De oorlog, als politiek onderwerp, kwam in de dagelijkse omgang met mijn collega's van Het Agentschap nooit ter sprake. Joden, concentratiekampen en verhalen over het onbegrepen lijden van de Duitsers onder Hitler, tijdens de oorlog, al helemaal niet. De beroemde kreet "Wir haben es nie gewusst", heb ik een Duitser nooit persoonlijk horen zeggen. Er werd nooit negatief gesproken over de bezetters, Frankrijk, Groot-Brittannië of de V.S. Zelfs de Russen werden alleen maar in verband gebracht met de DDR, ondanks hun middeleeuwse overwinningsmoorden en lugubere verkrachtingspartijen. Dit soort gesprekken leek taboe, al helemaal omdat er buitenlanders bij waren. Noch had ik het idee dat de overwegend jongere medewerkers, de generatie geboren vanaf ongeveer 1930, behoefte hadden er in eigen kring over te spreken, zelfs toen ik mij realiseerde dat in iedere familie wel vaders, grootvaders, ooms en andere mannelijke familieleden aan een of ander front waren gesneuveld. Het enige dat ik mij in dit verband herinner was iemands klinische uitleg over het ontstaan van de vuurstorm over Hamburg, die verschrikkelijk geweest was en een enkeling, die mij verzekerde dat Hitler nooit gedurfd had een publieke speech te geven in het Wereldlijke Hamburg, als tegengesteld aan het Boerse Beieren. Dat klonk meer als een verontschuldiging, dan als een waarheid.

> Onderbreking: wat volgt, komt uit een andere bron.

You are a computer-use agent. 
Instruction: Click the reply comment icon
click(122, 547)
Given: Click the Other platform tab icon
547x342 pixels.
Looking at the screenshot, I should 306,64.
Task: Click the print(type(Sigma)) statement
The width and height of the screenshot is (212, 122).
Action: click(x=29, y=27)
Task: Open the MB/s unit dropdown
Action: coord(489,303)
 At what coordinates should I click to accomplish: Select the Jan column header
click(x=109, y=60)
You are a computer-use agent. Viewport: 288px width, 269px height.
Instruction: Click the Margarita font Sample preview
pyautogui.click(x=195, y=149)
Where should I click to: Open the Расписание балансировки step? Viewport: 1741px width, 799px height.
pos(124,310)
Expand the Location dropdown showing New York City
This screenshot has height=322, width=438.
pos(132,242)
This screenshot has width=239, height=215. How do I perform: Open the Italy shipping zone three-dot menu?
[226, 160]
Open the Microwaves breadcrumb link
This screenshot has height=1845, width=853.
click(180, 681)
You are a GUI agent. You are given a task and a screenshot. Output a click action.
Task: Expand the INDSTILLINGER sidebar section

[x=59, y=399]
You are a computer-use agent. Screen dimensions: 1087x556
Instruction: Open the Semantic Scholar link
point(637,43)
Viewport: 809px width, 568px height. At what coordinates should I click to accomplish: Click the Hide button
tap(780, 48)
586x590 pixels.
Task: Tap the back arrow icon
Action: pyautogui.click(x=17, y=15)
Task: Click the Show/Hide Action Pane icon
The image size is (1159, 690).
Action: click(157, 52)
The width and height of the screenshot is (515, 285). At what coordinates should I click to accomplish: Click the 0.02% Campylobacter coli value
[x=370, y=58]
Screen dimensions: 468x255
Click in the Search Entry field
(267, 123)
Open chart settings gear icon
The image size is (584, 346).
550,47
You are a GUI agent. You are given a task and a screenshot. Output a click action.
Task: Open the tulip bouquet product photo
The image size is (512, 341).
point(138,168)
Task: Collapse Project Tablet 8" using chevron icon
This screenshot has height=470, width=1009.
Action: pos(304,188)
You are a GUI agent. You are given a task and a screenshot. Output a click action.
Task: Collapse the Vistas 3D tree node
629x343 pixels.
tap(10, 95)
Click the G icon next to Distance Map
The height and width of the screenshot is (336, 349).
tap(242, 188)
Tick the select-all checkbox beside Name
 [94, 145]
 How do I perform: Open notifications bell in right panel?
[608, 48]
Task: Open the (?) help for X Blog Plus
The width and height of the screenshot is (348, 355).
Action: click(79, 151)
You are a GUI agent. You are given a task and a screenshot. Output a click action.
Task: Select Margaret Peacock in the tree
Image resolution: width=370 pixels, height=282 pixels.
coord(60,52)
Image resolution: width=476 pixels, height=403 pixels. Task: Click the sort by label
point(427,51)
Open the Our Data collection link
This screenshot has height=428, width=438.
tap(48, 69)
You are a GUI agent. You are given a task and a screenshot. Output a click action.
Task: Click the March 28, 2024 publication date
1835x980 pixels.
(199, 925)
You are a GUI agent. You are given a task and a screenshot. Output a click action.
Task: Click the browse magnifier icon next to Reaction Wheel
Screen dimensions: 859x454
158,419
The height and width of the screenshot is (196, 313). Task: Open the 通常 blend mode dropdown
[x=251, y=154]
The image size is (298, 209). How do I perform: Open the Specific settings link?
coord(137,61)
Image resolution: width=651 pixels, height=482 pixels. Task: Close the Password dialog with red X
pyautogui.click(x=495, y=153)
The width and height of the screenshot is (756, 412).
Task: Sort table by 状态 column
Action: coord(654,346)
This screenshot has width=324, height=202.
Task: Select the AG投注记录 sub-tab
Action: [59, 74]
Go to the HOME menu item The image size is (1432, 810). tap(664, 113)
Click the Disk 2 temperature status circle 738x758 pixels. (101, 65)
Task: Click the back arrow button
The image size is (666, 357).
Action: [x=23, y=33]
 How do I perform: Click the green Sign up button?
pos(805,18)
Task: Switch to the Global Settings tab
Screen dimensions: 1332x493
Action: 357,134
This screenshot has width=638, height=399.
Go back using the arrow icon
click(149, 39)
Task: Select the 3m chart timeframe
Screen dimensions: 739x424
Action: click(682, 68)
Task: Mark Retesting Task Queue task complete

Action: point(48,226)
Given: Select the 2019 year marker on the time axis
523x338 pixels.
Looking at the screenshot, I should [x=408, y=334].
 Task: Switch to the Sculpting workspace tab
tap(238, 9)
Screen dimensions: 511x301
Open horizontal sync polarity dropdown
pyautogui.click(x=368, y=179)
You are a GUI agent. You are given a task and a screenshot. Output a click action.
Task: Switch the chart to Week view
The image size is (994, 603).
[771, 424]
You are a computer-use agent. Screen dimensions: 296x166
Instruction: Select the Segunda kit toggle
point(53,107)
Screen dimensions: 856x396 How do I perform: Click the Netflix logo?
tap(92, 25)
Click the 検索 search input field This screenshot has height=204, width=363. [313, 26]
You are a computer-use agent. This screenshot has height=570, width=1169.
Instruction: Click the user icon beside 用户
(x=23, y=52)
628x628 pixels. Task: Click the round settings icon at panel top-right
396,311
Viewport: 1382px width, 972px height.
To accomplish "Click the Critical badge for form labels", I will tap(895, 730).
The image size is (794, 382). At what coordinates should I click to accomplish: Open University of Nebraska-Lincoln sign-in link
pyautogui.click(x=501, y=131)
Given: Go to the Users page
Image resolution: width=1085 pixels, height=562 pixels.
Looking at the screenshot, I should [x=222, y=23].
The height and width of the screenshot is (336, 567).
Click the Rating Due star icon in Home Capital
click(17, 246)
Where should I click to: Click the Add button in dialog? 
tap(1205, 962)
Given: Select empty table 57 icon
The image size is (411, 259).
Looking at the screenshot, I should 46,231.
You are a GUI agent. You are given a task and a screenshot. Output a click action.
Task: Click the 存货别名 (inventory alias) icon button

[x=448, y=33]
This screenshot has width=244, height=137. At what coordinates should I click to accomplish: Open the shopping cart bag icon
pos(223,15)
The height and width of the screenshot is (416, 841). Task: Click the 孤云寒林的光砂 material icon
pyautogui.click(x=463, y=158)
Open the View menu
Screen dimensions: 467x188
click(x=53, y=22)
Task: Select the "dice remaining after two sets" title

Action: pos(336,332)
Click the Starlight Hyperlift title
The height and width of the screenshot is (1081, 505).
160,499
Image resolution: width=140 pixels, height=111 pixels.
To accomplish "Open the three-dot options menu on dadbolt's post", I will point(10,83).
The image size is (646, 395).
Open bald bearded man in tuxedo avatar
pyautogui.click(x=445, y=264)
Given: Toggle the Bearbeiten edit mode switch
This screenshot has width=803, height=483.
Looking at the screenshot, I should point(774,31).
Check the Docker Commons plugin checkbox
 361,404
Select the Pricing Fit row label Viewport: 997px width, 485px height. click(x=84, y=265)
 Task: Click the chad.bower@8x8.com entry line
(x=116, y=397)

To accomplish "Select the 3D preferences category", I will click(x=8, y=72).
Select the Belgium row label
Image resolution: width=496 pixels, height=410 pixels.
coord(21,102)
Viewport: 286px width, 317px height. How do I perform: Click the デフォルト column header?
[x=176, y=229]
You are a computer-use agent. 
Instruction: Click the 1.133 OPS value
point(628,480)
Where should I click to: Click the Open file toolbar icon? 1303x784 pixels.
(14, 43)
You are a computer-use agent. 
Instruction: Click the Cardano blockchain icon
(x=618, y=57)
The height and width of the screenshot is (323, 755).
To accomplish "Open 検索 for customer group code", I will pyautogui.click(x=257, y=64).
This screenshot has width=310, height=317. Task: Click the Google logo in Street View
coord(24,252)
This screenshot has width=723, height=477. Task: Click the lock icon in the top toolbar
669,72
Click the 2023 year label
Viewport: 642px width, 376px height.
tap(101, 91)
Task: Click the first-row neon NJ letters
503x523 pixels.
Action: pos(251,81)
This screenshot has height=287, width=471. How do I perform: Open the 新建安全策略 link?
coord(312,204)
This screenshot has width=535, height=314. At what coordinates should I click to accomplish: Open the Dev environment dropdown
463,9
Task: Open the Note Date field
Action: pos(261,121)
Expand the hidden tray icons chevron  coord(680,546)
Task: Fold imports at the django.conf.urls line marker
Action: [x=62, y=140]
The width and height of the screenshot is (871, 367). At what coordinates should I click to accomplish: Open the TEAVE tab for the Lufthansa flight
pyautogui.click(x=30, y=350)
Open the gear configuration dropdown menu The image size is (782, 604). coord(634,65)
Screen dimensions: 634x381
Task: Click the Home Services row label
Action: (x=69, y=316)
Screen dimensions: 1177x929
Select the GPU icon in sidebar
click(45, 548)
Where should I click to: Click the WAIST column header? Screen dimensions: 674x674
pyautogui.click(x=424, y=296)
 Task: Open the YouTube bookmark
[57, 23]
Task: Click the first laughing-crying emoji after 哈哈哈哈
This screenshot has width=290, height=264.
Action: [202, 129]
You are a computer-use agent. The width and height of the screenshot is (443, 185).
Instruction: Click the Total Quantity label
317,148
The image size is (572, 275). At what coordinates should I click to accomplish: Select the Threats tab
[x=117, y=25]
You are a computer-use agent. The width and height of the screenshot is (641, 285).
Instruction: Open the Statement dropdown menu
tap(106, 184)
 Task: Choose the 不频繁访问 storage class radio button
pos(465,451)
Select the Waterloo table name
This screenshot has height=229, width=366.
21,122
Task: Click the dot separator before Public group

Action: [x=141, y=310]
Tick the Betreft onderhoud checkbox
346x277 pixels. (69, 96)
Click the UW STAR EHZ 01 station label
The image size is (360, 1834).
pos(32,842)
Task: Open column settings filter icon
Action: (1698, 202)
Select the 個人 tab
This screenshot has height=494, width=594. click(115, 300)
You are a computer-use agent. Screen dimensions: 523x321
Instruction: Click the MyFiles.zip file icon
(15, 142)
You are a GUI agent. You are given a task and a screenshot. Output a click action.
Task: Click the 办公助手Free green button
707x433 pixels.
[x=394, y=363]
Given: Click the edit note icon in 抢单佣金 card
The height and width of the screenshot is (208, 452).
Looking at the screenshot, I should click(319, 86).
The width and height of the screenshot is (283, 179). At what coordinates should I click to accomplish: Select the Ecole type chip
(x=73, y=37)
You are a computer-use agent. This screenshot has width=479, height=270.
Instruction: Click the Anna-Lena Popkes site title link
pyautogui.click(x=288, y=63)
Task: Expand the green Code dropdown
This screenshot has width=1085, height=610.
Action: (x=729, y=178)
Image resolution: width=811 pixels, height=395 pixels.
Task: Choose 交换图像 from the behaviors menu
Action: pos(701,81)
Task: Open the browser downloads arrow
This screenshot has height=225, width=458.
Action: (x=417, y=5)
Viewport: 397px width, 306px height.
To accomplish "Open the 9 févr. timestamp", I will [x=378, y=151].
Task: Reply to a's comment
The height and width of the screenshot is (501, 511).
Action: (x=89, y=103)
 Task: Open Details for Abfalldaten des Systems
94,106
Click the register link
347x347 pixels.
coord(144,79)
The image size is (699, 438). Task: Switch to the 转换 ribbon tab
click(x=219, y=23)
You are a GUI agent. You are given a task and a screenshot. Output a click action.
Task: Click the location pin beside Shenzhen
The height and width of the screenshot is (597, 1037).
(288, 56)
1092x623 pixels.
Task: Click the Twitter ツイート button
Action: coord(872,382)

Er waren wat uitzonderingen.
Herr Römer, een baliemedewerker van bijna pensioenleeftijd, die verantwoordelijk was voor documentaanname en -uitgifte in onze afdeling, kon ongevraagd smakelijk en nog vaker onsmakelijk vertellen over zijn "avonturen" als veldhospik (Sanitäter) met de optrekkende Wehrmacht naar Moskou. Hij is niet verder gekomen dan de Oekraïne, omdat hij daar de opdracht kreeg het veldbordeel voor officieren in te richten en te leiden. De punchline van dit verhaal, dat er verder niet toe doet, was dat hij als het druk was, bij de doorgangsflap van de wachtkamertent naar de peestenten, de heren officieren in juiste volgorde van binnenkomst, maar wel volgens rang, hun condooms moest overhandigen, gebruik verplicht, na beleefd geroepen te hebben: "Nächster Herr die gleiche Dame, bitte sehr!" ("De volgende heer dezelfde dame, alstublieft!") Dat is Hamburgse humor, dat is Duitse beleefdheid.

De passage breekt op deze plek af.